TASK STATEMENT -> Those lines of the data that hold the word "white" are to be copied out.

GIVEN DATA Start Marker

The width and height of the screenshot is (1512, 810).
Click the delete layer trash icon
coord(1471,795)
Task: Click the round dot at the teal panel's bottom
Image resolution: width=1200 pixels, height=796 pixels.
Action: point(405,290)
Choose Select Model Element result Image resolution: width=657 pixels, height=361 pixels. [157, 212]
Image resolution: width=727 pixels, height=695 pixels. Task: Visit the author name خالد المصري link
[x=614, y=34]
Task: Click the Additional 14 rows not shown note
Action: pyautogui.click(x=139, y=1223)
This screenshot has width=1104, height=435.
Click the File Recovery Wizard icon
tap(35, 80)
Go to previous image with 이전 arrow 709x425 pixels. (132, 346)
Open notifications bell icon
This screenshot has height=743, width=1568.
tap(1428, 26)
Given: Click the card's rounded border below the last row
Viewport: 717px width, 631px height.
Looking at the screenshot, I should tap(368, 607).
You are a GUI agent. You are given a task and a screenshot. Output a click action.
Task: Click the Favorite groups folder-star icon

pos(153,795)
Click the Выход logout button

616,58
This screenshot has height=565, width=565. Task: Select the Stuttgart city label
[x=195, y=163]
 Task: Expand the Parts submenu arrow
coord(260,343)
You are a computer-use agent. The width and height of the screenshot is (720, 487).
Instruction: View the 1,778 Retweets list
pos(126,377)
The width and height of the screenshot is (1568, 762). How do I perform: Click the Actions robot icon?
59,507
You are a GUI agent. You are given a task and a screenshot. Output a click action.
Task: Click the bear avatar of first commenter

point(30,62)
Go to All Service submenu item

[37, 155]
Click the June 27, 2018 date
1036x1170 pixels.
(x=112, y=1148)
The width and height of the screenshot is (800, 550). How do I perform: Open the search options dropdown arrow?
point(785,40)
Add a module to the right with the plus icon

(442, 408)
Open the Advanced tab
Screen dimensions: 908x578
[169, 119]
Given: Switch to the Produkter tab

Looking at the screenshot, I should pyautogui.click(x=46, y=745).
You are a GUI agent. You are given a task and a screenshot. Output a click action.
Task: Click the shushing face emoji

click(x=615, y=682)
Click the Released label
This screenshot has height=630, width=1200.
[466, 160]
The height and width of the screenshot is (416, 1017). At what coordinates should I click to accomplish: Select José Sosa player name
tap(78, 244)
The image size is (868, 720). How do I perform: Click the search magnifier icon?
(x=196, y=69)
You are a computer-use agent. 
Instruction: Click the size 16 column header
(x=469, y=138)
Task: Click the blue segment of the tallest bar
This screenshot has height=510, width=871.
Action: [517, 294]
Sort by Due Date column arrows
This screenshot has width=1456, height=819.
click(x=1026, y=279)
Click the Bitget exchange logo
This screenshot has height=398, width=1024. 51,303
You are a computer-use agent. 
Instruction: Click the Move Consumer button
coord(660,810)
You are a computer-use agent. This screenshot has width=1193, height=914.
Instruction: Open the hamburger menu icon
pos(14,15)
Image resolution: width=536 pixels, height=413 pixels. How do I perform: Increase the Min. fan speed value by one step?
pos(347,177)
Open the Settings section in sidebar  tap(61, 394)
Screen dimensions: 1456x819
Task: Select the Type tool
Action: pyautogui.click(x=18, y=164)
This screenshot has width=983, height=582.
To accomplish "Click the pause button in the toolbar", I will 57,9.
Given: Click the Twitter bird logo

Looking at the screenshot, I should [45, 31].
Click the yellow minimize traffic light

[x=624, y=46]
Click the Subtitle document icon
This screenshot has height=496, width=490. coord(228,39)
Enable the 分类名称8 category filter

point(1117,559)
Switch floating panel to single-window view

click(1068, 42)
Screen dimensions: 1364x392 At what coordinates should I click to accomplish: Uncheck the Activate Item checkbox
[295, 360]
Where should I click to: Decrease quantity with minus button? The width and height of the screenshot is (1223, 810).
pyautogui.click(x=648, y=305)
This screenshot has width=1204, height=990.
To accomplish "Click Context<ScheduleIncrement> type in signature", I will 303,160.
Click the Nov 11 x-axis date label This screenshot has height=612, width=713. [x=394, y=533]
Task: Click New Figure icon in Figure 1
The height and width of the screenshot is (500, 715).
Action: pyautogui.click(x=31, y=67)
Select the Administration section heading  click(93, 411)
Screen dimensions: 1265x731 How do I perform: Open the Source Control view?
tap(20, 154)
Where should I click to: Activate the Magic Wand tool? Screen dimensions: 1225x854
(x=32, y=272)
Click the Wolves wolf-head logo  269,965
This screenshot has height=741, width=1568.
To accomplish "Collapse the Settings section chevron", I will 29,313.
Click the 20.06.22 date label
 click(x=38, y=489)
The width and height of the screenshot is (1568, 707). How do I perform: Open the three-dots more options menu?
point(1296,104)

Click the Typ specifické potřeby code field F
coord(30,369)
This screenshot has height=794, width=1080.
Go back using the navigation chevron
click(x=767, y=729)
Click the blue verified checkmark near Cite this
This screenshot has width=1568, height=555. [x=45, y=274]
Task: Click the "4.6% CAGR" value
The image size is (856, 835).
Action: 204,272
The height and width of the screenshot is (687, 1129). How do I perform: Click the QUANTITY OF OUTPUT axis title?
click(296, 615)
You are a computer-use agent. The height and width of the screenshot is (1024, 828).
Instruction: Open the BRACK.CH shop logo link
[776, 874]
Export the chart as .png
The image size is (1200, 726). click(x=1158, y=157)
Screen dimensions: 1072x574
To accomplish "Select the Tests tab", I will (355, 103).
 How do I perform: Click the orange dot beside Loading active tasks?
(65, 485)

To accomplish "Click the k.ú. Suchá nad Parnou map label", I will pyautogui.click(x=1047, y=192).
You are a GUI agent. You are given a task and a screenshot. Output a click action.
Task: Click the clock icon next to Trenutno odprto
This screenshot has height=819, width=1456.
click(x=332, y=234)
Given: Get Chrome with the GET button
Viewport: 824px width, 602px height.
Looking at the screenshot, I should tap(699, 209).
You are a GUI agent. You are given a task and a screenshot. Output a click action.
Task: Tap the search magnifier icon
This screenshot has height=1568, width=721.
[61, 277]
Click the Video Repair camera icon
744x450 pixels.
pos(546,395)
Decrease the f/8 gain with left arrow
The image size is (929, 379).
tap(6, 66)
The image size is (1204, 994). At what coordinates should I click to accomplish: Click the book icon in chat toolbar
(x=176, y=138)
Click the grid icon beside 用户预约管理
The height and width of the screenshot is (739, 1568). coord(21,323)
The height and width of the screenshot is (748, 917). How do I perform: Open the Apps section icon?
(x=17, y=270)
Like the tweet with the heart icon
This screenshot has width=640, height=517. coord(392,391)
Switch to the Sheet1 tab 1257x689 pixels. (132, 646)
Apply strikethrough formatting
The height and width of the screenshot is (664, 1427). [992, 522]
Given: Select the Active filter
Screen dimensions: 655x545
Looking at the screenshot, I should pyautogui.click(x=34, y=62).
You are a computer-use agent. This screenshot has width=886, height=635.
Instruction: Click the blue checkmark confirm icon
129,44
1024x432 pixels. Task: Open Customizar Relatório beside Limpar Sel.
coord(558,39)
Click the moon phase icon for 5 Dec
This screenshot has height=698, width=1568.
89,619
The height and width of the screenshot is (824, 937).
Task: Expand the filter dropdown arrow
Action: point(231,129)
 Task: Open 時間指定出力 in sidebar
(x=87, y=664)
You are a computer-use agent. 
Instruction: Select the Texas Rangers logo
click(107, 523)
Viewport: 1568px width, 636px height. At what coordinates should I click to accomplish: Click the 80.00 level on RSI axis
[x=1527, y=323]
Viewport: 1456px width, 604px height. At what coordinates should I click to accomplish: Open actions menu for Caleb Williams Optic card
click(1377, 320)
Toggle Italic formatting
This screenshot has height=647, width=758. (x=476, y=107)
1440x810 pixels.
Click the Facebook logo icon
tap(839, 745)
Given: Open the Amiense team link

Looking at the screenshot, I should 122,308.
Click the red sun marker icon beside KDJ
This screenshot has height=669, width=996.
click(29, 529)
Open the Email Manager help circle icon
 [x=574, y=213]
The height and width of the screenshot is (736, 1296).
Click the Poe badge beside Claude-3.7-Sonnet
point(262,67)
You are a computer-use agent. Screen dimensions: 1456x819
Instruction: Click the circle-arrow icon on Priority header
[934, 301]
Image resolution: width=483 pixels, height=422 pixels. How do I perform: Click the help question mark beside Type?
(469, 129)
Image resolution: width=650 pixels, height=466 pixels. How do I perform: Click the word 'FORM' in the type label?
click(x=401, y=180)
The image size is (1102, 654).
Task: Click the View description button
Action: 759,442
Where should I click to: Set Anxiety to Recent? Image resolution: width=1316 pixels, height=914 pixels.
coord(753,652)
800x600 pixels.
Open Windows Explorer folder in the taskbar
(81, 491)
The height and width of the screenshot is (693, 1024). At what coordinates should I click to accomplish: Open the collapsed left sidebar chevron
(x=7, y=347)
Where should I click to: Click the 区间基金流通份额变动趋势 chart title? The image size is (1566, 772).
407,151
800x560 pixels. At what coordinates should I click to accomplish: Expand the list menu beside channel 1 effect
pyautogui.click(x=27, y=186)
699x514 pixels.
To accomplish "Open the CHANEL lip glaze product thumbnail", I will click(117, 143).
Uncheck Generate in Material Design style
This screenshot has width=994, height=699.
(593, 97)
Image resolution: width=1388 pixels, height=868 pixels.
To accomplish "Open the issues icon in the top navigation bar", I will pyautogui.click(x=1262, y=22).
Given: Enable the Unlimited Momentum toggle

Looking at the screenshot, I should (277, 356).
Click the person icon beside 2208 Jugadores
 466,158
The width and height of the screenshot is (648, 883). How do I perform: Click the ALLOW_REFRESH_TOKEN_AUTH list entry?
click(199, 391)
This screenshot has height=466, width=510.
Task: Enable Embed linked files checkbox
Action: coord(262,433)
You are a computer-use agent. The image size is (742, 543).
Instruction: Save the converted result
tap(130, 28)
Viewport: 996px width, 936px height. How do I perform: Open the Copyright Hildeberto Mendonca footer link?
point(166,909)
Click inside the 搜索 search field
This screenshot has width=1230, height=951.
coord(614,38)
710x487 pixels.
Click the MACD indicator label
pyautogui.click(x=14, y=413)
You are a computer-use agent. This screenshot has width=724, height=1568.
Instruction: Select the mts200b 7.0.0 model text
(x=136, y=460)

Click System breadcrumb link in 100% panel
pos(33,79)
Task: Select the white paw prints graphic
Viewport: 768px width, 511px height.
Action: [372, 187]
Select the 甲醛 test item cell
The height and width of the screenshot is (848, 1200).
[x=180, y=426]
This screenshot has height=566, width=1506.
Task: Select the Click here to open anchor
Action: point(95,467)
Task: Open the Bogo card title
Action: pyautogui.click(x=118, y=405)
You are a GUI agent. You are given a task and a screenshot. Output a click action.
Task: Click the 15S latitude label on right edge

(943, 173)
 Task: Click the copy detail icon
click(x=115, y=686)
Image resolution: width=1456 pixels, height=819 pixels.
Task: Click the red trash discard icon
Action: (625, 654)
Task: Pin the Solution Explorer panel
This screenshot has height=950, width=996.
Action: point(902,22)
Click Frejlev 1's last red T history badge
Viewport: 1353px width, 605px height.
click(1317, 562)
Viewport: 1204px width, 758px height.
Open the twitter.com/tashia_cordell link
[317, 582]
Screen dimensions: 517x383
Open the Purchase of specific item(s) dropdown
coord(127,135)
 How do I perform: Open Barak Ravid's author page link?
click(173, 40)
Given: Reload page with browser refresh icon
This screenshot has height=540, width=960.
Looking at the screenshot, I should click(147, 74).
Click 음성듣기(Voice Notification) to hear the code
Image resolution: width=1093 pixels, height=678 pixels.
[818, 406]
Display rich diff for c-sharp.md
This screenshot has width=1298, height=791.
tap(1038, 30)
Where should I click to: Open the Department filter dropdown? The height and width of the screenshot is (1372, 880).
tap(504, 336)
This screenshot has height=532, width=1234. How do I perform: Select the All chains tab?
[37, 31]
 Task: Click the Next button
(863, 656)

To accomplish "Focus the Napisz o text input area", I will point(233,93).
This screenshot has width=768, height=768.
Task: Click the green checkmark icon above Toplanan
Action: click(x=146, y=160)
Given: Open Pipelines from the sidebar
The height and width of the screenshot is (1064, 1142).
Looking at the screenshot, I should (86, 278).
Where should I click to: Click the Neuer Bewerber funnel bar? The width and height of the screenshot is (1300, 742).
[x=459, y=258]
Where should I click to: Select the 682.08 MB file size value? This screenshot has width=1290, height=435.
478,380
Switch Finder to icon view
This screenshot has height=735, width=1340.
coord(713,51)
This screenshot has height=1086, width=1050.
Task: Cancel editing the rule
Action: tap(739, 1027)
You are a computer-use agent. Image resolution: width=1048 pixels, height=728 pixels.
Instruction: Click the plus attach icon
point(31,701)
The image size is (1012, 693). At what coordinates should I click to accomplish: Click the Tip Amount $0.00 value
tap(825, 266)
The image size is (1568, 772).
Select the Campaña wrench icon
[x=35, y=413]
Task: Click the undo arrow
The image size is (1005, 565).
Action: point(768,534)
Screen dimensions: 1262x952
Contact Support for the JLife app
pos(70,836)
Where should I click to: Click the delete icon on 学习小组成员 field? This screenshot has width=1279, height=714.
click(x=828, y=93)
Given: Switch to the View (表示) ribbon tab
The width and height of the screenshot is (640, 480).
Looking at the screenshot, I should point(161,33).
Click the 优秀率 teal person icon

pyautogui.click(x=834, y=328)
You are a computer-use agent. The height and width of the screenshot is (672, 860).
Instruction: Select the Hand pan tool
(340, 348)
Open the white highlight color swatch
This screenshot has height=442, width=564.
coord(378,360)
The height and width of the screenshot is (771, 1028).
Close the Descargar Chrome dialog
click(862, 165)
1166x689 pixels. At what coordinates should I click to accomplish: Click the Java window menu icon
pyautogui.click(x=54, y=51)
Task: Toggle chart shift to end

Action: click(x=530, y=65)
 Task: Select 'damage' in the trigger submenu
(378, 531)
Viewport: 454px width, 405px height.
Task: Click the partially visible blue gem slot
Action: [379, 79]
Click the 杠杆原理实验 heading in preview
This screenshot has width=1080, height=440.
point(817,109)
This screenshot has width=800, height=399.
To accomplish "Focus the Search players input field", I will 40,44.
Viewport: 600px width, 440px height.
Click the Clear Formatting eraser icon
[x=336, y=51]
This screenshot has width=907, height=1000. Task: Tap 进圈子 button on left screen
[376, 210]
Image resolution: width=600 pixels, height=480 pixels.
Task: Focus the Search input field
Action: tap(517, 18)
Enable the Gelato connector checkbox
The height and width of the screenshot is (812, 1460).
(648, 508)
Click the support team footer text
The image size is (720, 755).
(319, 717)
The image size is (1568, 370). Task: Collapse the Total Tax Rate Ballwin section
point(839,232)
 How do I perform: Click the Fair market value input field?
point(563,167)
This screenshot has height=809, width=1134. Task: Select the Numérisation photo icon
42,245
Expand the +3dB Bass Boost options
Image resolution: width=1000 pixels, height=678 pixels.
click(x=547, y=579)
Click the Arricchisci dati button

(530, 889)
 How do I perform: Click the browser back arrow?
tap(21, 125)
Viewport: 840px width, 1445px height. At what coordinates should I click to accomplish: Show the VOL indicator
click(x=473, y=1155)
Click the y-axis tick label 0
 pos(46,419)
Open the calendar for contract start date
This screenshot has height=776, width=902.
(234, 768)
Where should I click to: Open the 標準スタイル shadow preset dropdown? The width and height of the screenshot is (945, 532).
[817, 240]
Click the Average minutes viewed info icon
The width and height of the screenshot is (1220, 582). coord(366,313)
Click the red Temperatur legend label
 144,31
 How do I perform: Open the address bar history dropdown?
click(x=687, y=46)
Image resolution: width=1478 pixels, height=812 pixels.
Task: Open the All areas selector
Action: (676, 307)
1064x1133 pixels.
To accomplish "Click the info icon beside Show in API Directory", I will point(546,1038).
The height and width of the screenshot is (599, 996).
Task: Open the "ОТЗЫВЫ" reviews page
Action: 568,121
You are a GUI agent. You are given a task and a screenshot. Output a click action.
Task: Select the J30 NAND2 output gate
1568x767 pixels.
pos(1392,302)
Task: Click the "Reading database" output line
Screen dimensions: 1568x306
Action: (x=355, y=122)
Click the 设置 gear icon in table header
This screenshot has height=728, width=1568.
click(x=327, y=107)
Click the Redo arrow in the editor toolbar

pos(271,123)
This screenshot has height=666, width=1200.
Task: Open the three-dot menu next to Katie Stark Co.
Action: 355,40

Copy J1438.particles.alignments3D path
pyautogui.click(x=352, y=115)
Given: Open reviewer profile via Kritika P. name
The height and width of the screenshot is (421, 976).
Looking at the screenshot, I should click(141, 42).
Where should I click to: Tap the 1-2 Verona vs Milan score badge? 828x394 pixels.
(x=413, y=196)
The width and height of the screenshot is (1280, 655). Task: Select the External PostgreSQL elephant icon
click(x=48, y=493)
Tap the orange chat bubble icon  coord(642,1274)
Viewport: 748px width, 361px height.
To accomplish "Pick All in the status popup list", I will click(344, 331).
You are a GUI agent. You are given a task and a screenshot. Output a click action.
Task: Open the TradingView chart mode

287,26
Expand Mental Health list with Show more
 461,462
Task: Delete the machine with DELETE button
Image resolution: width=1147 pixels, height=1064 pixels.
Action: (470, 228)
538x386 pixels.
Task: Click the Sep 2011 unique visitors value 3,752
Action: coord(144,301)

GIVEN DATA End Marker

OUTPUT ->
Task: Select the white paw prints graphic
Open the white highlight color swatch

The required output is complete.